(Stored data entries)
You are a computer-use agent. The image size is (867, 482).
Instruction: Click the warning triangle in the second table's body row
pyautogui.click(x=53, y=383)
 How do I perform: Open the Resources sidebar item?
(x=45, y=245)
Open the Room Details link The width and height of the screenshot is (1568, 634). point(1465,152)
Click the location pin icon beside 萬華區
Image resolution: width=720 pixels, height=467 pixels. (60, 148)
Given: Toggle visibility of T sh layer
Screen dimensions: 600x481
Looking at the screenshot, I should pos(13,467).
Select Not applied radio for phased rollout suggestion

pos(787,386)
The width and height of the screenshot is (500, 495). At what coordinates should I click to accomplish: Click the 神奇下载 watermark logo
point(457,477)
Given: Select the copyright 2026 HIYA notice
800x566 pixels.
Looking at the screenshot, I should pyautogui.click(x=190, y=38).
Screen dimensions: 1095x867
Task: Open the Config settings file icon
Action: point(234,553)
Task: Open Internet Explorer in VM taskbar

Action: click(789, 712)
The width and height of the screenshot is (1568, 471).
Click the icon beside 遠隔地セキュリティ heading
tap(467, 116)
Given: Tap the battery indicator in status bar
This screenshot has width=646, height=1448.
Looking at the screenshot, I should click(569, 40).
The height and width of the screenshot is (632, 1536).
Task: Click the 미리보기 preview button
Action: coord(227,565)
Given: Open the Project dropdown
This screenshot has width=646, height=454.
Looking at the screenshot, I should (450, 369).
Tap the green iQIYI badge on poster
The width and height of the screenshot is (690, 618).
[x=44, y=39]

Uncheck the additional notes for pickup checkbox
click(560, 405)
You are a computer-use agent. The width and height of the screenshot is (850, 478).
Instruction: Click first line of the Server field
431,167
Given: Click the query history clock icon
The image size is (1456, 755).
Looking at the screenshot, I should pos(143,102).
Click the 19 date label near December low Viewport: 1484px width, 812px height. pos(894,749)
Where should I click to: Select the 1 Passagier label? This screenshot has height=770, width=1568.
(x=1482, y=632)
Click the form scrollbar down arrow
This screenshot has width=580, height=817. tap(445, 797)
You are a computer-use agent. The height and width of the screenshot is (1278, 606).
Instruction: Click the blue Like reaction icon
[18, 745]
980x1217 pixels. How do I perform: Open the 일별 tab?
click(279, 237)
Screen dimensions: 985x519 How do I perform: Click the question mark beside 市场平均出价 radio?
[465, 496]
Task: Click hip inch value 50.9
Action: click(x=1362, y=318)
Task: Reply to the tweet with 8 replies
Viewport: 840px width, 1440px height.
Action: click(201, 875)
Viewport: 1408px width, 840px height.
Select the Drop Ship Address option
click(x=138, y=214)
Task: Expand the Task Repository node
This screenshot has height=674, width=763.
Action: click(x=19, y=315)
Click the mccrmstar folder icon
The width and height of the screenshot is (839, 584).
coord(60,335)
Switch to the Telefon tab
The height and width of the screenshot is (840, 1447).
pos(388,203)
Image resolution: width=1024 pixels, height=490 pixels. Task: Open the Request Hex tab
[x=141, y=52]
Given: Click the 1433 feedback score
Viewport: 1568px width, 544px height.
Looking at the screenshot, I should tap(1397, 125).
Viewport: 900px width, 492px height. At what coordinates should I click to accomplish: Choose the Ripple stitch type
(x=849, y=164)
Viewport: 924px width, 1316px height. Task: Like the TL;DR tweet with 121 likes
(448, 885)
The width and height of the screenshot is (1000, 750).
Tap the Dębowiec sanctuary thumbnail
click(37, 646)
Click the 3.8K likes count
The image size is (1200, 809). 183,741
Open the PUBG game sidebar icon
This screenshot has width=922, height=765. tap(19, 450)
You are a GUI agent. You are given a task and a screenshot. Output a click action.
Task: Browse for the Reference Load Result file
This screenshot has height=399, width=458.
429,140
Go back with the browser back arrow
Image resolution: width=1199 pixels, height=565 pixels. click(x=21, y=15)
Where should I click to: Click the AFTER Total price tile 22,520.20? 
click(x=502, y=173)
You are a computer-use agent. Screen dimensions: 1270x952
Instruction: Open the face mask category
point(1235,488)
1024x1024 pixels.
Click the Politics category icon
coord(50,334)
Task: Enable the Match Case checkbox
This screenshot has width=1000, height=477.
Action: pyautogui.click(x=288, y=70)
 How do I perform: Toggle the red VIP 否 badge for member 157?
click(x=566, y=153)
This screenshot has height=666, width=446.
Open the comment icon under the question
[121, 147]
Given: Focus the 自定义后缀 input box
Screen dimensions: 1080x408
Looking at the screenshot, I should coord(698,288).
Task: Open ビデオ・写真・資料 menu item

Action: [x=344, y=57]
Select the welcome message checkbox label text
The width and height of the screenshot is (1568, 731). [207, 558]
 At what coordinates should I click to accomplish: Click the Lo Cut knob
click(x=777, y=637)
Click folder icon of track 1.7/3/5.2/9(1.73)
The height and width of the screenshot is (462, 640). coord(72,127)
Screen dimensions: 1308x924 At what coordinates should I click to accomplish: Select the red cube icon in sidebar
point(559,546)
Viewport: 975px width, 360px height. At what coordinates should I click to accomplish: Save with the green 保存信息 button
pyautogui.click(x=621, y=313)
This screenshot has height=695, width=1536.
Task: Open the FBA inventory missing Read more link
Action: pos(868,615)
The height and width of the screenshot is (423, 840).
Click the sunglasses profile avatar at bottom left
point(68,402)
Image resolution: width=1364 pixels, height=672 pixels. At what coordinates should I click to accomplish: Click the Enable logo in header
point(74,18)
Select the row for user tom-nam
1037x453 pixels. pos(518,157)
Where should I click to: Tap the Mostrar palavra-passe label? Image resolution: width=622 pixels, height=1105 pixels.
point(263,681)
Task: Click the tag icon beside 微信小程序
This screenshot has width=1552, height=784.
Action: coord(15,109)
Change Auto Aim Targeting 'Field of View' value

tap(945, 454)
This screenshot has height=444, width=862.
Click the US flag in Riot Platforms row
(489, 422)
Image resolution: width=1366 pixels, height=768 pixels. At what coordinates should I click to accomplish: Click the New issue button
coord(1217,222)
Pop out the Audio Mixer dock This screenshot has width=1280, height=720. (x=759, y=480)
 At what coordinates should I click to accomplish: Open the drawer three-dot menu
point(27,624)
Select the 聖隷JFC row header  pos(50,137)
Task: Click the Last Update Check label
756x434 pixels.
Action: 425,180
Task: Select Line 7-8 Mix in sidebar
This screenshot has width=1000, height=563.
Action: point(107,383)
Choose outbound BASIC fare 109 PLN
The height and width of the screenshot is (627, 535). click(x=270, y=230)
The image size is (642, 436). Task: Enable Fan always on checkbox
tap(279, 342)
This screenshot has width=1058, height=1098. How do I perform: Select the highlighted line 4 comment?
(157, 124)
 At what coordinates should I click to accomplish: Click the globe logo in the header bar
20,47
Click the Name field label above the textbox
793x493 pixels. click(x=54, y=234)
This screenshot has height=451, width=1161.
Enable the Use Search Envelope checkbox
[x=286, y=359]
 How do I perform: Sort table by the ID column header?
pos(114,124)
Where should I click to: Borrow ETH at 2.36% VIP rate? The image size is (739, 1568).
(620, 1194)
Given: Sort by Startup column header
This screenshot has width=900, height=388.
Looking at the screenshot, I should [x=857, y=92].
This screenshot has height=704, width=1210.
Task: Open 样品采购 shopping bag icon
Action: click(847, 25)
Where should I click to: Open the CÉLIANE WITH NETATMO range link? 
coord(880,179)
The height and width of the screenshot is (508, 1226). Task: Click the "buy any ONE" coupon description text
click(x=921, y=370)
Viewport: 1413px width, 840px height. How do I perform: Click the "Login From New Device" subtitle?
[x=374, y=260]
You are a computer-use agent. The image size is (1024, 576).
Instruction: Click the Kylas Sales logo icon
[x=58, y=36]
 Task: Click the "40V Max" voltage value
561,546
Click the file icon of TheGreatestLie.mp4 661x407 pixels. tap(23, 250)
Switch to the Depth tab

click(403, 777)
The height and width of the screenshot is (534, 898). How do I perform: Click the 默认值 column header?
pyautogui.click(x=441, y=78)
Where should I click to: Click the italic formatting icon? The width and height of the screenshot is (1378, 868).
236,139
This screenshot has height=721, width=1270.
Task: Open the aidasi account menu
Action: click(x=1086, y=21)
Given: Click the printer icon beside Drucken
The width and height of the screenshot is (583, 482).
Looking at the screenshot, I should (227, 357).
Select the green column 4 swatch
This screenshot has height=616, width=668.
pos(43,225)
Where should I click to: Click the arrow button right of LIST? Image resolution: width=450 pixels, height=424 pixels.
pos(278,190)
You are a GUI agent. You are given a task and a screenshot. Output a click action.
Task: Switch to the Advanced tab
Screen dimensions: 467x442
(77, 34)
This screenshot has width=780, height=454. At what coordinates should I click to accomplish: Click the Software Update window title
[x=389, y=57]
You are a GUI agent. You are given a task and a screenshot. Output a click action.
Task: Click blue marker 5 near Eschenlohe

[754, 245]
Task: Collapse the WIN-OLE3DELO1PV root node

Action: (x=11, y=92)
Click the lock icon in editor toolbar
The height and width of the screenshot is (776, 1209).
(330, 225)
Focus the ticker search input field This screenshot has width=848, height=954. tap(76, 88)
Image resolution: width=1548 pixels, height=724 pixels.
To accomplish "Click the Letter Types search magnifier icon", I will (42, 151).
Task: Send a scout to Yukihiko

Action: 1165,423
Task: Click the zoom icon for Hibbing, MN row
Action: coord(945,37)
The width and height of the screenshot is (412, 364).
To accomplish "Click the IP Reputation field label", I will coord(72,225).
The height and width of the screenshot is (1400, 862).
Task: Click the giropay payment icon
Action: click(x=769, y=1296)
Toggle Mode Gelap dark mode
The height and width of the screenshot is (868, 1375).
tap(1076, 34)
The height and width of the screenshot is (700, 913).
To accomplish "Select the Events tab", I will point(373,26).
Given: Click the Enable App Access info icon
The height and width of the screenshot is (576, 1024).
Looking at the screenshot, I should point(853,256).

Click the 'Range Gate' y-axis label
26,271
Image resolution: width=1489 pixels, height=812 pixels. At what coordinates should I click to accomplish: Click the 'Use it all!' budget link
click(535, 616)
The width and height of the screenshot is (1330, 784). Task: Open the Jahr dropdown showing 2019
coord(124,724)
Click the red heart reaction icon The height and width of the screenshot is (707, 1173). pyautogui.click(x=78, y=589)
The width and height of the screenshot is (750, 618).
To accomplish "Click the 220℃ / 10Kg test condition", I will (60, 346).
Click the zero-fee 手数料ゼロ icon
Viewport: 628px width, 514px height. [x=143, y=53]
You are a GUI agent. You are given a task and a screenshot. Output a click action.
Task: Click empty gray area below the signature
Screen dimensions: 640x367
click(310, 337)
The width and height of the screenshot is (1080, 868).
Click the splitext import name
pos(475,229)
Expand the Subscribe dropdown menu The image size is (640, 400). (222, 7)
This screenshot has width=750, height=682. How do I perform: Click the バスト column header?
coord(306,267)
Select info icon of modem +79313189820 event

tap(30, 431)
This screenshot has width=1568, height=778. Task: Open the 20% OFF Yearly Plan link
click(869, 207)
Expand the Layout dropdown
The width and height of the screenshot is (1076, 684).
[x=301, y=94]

_What is needed_: Say, as a bare number, how many lines in the entries above include the string "Expand".

_Finished task_: 3